Retype, exactly as they appear below, the lines between the line holding "Given: Open the Measures menu" and the line holding "Given: Click the", both ends included.

***** Supplied material

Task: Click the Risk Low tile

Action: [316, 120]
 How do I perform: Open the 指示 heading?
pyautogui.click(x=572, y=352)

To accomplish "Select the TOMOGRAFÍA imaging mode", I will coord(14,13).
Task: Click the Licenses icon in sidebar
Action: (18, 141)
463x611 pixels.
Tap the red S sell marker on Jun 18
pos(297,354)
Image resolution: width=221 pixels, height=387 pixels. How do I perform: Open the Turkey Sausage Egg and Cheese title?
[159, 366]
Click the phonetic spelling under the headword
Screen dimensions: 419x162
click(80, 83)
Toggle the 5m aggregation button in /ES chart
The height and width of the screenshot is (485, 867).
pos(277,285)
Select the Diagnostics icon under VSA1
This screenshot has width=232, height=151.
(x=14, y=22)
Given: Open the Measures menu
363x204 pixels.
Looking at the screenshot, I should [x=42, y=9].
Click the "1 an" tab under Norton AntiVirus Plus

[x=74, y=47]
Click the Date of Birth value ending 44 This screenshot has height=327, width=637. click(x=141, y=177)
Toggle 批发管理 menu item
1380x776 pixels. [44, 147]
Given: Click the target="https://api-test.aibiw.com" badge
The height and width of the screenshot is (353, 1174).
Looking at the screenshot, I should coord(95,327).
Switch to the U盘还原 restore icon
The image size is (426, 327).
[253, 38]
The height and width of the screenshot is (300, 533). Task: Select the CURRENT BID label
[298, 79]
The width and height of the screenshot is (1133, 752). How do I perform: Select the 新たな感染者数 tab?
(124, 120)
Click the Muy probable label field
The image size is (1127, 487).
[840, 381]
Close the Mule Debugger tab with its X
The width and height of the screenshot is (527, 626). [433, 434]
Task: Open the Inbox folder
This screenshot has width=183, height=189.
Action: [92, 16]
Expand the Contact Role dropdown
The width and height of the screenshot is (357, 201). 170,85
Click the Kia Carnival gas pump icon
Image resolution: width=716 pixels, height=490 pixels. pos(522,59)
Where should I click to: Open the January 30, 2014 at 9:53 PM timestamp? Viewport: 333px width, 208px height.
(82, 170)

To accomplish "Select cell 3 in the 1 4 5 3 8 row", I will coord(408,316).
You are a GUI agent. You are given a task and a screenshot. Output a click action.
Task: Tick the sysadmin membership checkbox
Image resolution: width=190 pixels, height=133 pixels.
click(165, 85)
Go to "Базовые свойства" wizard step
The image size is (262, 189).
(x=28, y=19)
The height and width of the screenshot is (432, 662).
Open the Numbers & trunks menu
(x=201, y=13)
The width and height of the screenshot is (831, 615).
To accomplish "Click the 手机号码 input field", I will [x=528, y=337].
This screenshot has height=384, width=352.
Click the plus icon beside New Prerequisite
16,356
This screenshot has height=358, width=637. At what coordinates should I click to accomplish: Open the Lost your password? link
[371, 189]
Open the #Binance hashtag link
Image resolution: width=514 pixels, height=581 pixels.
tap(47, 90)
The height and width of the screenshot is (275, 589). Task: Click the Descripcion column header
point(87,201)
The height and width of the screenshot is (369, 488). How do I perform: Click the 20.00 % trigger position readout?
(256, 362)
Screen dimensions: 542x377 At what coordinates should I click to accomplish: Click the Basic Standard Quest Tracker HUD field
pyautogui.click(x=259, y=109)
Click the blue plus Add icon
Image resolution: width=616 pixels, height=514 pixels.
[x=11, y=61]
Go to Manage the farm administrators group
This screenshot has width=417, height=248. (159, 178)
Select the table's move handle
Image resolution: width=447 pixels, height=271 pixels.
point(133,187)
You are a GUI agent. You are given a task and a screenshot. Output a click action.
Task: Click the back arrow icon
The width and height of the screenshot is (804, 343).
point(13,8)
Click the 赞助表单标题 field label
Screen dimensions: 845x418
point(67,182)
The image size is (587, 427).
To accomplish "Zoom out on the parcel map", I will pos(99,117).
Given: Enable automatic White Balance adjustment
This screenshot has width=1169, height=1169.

**********

Task response:
Given: Open the Measures menu
363x204 pixels.
Looking at the screenshot, I should [x=42, y=9].
Click the "1 an" tab under Norton AntiVirus Plus

[x=74, y=47]
Click the Date of Birth value ending 44 This screenshot has height=327, width=637. click(x=141, y=177)
Toggle 批发管理 menu item
1380x776 pixels. [44, 147]
Given: Click the target="https://api-test.aibiw.com" badge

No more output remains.